Maybe tree planting was taking its toll on me and I was longing to return on the road again. From the block I could often look south and see the snowy peaks of the coastal range. I knew where I wanted to go next.
We finished the spring season early, that meant 10 days off. What better way to rest than to cycle to Bella Coola, British Columbia. It was time to see those mountain peaks up close and I do recall a woman I met in the Yukon last year saying:
"You can't ride your bike on those roads"
The following morning I stumbled upon a journal of a back-road route from Lillooet to Bella Coola. I recreated as much of the route as I can through google maps, leaving me with few great opportunities to get lost! By noon I was on the side of the road with my thumb up, Lillooet was some 510km away.
Robbie was just getting ready to retire, his retirement plan, as he put it was:
"Fuckall, play!" - he will be spending the winter in Mexico.
Day 1: 120km
From the journal I recall seeing low daily distances (30-70km at times), if I want to make it to Bella Coola, I need to average 120km per day. For the first time in my life, I packed up 8 days worth of food, I wasn't expecting a grocery store or a restaurant until I rejoin the Chilcotin Highway. I left Lillooet in the afternoon in a hurry for my first date with the switchbacks.
It's not my first time cycling when the sky changes color and the night takes over but there is always that feeling of gloominess. The loneliness that overtakes when you can barely make the outline of the road, the uncertainty of whether or not I will be able to find a spot to set up my tent and the fear that I may have an unexpected visitor at night, after all I was in bear country.
At night, I woke up to the thundering sound of wild horses.
Day 2: 73km
...and I did have a visitor to my camp spot after all, but it was a pleasant encounter.
Two panoramic shots and few hours later I made my way down just to see what was ahead of me. I guess It's time for a second date!
Not only was it steep, but the loose gravel/stones made the climb even harder. That's okay though because I knew that a good view was waiting for me at the top!
Okay, maybe not this one...
DAY 3: 92km
And then... PIRATES!!!
They were actually pretty nice people and gave me lettuce from their garden to nib on while I face the next monster hill...
"We were camping and sleeping in the car with our feet hanging out on the tailgate..."
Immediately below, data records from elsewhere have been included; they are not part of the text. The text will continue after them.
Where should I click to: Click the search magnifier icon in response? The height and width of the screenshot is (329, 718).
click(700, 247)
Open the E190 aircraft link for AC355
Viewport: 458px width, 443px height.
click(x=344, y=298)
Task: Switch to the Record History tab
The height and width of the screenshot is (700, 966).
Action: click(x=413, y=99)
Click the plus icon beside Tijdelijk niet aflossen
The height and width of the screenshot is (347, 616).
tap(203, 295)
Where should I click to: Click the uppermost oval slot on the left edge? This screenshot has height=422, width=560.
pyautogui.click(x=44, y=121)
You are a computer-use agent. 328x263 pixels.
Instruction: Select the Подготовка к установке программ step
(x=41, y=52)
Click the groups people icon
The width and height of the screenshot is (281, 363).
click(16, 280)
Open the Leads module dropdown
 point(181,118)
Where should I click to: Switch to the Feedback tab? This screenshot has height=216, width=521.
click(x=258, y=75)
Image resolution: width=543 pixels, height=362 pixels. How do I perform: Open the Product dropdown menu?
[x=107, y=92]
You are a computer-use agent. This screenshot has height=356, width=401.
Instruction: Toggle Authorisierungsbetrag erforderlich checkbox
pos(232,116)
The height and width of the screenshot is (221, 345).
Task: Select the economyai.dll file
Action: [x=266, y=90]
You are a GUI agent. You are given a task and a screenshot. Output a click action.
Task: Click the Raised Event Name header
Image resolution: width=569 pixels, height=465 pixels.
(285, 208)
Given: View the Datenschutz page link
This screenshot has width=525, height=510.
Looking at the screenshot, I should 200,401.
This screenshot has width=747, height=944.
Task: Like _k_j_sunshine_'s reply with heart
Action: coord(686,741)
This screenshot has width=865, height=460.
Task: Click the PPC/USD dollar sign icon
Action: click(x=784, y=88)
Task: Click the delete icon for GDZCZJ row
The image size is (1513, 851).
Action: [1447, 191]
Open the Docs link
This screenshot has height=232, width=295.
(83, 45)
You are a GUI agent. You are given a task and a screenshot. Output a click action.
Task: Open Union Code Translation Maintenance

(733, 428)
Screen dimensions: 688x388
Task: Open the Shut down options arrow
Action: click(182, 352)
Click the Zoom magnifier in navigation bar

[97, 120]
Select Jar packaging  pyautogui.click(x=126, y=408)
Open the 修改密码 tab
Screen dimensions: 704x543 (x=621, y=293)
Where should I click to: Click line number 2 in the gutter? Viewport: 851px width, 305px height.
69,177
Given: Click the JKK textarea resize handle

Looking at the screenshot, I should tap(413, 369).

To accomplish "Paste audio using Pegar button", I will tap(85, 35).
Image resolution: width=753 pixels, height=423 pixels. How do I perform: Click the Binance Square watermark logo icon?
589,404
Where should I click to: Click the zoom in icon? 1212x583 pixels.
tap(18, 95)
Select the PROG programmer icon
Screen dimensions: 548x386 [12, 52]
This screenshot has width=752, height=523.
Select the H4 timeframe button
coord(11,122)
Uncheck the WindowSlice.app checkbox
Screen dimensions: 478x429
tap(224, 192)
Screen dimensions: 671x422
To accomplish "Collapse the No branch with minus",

"Oh no, don't tell him that story"
Yup, the topic was bears! I heard there would be more on the other side, this will be my 3rd and final crossing of the Fraser River.
I later took a wrong turn on the 3100 FSR (forest service road), I met somebody who told me that there is a through road.
"Go straight until you hit the 2600, then keep going the road will change to 2200, 2100..."
DAY 4: 99km
It poured rain all night, I was happy that I was dry but a little worried about the condition of the logging roads & ATV trails that I will have to take.
Then for a moment I forgot all about it, there was a bear near my camp!
Few hours later I met an engineer who was doing safety checks on bridges in the area, he let me take a picture of his PDF maps and I decided to take what appeared to be a shortcut.
The road was bad, but that was okay, I would be saving a lot of time anyway. about 15 kilometers and two hours in the fallen trees started appearing.
I kept going, lifting my bike over them or going around thinking the road will get better.
It didn't...
Spending nearly 4 hours just to be at the same spot must be one of the hardest things I've done. I finally reached the 2000 FSR where logging trucks had right of way. It was very dusty (bottom right) but a quick downpour solved that problem (bottom left).
At night I heard the high pitch howl of coyotes, reminding me that I was in the middle of nowhere and that I wasn't at the top of the food chain.
DAY 5: 105km
I was finally making progress toward the snowy peaks which brought me here in the first place
DAY 6: 104km
I stumbled upon Talko Lake Lodge (fly-in wilderness resort) and I got a chance to learn a little bit more about the area. When asking for directions for the ATV trail I was left with the impression that people didn't want me to go there. Bobbi, who had spent most of her life here told me that the locals don't want too many tourists here, that would explain why the roads are poorly maintained.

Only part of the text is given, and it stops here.